Former Trump White House chief of staff Mark Meadows “has been engaging” with the House select committee investigating the Jan. 6 Capitol riot, according to the panel’s chairman — at least temporarily ending talk of holding Meadows in contempt of Congress.
Rep. Bennie Thompson (D-Miss.) said in a statement Tuesday that Meadows “has produced records to the committee and will soon appear for an initial deposition.
“The Select Committee expects all witnesses, including Mr. Meadows, to provide all information requested and that the Select Committee is lawfully entitled to receive,” Thompson said. “The committee will continue to assess his degree of compliance with our subpoena after the deposition.”
In a letter to Meadows, Thompson justified the subpoena by citing reports that the former North Carolina Congressman “engaged in multiple elements of the planning and preparation of efforts to contest the presidential election and delay the counting of electoral votes.”

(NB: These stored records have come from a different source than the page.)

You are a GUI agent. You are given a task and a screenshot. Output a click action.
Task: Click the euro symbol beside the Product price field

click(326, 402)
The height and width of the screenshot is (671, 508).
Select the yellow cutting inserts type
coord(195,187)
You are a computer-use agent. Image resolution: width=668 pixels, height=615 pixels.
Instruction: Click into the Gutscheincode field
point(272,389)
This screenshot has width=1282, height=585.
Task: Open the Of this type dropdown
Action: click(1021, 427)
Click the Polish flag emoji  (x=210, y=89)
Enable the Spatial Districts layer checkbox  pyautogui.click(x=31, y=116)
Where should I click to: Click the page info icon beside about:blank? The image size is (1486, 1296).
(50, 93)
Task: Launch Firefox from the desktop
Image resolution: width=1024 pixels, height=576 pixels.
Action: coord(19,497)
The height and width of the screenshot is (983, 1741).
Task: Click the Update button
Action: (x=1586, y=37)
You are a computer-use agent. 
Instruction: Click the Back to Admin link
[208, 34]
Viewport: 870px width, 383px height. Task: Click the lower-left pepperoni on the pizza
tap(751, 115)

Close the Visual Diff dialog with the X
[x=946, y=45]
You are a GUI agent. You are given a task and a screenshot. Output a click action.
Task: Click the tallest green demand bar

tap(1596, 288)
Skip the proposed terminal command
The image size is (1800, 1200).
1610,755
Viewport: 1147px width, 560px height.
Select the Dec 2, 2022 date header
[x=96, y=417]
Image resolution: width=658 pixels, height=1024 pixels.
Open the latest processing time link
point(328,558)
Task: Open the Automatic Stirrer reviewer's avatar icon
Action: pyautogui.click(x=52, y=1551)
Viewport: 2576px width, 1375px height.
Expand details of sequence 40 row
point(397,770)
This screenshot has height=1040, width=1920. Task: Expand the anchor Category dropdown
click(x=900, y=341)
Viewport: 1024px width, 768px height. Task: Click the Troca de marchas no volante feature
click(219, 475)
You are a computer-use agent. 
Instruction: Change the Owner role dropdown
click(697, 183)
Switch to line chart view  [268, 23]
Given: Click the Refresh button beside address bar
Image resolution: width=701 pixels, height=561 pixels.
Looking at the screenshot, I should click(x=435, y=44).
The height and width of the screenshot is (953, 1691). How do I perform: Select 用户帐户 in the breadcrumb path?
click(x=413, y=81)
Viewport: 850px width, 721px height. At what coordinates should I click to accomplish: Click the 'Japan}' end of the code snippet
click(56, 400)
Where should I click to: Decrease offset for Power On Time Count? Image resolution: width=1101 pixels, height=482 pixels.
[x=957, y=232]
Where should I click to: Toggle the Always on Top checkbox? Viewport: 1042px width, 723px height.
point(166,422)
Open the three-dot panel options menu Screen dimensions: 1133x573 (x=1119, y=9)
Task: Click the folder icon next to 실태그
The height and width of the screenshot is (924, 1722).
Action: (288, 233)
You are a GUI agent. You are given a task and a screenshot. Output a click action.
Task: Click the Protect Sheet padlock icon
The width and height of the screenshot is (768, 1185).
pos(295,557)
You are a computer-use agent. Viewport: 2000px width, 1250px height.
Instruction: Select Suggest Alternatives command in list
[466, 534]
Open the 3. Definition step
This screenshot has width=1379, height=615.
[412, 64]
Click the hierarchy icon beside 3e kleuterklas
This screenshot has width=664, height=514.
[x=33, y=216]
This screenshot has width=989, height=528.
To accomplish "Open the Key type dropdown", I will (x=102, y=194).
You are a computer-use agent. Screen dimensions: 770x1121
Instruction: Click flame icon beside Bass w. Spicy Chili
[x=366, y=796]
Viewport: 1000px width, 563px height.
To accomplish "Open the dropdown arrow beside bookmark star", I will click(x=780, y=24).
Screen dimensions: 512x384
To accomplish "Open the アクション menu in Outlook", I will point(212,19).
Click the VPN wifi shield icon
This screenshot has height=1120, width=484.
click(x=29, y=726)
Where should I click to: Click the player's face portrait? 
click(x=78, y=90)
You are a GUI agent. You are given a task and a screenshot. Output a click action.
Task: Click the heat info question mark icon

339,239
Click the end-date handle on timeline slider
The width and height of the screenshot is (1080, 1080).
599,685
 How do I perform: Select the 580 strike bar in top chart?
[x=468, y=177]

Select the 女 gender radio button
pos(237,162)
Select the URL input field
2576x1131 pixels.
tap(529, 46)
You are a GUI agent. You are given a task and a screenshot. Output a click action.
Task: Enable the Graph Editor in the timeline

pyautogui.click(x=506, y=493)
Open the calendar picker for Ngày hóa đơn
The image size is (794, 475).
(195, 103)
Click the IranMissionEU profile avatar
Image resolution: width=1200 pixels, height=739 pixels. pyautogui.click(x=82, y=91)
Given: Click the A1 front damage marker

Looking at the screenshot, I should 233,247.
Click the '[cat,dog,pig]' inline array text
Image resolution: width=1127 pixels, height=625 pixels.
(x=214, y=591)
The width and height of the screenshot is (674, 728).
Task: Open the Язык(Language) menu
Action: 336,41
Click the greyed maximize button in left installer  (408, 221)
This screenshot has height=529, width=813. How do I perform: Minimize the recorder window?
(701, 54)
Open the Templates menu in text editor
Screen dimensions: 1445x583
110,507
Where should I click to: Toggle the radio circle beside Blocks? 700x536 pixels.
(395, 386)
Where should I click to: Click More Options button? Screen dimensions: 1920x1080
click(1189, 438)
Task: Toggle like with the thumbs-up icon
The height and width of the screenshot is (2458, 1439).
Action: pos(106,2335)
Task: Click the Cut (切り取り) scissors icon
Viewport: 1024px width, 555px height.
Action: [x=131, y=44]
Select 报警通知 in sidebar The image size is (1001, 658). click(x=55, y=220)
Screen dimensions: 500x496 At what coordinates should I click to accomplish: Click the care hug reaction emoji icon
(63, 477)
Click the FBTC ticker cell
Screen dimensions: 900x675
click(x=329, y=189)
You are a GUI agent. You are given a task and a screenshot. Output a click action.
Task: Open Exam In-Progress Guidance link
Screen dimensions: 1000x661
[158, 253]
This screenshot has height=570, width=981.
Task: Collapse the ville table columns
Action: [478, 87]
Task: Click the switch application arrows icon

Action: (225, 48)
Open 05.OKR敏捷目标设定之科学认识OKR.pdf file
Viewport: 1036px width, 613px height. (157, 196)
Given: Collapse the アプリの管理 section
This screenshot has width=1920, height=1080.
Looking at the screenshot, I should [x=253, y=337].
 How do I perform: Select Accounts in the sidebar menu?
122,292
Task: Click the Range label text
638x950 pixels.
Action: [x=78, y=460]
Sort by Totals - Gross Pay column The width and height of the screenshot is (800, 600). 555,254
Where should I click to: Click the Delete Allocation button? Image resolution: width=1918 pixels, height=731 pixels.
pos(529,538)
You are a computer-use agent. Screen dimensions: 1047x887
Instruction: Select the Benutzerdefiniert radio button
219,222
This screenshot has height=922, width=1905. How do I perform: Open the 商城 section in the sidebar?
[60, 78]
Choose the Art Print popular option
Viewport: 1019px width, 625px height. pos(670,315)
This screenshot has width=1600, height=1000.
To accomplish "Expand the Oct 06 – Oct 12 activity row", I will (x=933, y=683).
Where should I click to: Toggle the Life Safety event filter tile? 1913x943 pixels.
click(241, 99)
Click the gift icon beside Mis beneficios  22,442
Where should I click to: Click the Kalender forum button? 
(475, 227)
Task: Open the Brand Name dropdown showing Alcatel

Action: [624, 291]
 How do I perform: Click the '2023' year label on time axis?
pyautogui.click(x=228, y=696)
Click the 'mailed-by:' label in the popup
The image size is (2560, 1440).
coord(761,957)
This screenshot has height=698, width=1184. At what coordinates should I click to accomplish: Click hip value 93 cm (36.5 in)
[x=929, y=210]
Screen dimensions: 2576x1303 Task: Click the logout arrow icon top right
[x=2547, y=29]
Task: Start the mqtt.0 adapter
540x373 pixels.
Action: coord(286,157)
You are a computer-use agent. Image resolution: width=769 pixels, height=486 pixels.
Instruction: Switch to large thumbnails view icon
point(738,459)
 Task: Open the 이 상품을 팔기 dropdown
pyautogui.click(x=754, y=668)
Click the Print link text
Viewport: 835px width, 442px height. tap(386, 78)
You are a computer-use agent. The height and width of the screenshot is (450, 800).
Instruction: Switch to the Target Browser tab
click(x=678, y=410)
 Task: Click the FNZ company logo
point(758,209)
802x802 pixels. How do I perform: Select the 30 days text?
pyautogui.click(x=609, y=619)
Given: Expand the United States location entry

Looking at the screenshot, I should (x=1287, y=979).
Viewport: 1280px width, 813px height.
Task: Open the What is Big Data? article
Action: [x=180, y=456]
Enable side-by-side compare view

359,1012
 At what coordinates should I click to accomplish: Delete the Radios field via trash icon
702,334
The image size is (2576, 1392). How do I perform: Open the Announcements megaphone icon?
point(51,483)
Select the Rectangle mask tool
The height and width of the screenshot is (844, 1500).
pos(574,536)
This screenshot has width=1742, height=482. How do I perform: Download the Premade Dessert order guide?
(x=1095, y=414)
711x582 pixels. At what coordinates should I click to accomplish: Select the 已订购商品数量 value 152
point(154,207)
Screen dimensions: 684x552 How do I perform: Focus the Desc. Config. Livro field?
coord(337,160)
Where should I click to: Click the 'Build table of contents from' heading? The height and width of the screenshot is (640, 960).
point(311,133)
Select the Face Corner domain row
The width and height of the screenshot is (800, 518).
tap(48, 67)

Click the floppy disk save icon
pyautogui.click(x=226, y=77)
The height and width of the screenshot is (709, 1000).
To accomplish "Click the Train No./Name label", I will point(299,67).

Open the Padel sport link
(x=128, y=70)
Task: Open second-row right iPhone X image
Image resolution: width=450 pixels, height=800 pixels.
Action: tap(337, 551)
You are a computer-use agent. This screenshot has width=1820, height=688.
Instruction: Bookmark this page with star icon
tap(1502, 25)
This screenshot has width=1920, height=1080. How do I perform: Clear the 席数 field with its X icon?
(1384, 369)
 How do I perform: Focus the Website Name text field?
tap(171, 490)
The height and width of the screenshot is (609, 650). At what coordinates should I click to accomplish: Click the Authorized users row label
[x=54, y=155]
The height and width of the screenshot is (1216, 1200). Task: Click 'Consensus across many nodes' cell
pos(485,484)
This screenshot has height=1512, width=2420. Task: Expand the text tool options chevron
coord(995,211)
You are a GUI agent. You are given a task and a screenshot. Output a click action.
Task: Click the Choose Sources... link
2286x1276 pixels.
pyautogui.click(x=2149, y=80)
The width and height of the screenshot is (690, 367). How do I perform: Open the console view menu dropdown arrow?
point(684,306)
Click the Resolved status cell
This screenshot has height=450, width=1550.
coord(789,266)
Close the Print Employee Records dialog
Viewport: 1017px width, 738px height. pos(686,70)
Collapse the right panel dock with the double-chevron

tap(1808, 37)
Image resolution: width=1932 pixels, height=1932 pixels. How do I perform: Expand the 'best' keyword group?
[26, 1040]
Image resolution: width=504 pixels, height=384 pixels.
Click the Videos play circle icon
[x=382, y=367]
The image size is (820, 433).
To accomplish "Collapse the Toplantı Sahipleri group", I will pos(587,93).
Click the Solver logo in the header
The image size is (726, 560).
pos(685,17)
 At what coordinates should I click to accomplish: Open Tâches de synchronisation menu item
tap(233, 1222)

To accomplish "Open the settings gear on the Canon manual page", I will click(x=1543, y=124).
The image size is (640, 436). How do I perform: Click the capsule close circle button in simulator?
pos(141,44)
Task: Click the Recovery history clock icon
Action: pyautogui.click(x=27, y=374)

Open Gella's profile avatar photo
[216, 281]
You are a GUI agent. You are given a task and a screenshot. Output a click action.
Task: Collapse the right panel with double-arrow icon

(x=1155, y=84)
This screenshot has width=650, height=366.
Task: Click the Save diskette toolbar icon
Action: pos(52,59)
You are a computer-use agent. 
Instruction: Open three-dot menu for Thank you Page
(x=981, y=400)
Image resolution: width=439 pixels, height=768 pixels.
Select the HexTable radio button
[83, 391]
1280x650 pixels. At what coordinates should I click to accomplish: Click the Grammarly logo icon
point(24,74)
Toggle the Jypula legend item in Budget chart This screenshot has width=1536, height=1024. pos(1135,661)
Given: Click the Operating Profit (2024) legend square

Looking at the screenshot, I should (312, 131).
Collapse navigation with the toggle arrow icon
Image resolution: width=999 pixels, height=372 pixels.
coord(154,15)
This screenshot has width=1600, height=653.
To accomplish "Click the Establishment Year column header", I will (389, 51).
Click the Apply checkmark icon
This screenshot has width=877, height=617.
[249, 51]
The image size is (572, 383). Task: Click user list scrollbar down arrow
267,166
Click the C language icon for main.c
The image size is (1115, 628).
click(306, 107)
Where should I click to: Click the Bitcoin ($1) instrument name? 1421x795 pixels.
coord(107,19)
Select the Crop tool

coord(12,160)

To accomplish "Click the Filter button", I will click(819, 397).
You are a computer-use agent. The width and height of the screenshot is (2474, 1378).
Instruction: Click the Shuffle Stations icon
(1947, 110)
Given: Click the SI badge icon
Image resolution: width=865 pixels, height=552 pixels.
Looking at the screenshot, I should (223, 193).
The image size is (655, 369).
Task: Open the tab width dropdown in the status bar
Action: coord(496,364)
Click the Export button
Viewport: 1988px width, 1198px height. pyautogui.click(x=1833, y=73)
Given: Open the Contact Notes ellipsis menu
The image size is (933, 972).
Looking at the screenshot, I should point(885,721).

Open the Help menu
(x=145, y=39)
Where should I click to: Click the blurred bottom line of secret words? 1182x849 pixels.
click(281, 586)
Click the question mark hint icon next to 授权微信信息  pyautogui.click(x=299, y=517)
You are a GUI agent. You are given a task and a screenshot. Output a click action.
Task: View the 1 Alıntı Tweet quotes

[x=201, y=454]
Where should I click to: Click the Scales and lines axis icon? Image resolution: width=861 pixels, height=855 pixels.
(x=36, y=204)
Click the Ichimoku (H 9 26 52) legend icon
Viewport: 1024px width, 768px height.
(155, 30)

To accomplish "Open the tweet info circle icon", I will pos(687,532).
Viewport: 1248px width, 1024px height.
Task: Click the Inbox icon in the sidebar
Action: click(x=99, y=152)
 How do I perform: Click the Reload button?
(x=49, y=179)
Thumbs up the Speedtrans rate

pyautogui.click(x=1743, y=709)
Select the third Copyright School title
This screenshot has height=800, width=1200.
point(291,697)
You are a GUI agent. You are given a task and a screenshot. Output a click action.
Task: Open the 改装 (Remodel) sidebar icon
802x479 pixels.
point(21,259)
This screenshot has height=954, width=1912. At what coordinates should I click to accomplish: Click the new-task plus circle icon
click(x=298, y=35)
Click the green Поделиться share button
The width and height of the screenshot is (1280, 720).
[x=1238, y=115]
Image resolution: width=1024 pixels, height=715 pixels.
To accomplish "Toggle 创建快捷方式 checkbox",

Meadows’ lawyer has argued that his client cannot comply with the subpoena while the courts determine whether former President Donald Trump has the right to claim executive privilege over certain records sought by the committee. The Biden White House has said it will not stand in the committee’s way of pursuing the documents.
For its part, the panel has argued that it has questions for Meadows that do not directly involve conversations with Trump and could not fall under executive privilege claims.
Meadows’ lawyer, George Terwilliger, said in a statement Tuesday that he was working with the committee “to see if we can reach an accommodation that does not require Mr. Meadows to waive Executive Privilege or to forfeit the long-standing position that senior White House aides cannot be compelled to testify before Congress,” as Trump has argued.
“We appreciate the Select Committee’s openness to receiving voluntary responses on non-privileged topics,” Terwilliger added.
Also Tuesday, the DC federal appeals court was slated to hear arguments from attorneys representing Trump and the select committee after a federal judge ruled earlier this month that the National Archives could turn over records requested by the panel. Regardless of the appeals court outcome, the case is likely to be appealed to the Supreme Court.
On Wednesday, the select committee is scheduled to hold a contempt vote against former Justice Department official Jeffrey Clark, who has similarly claimed that his discussions with Trump fall under executive privilege and declined to answer the committee’s questions.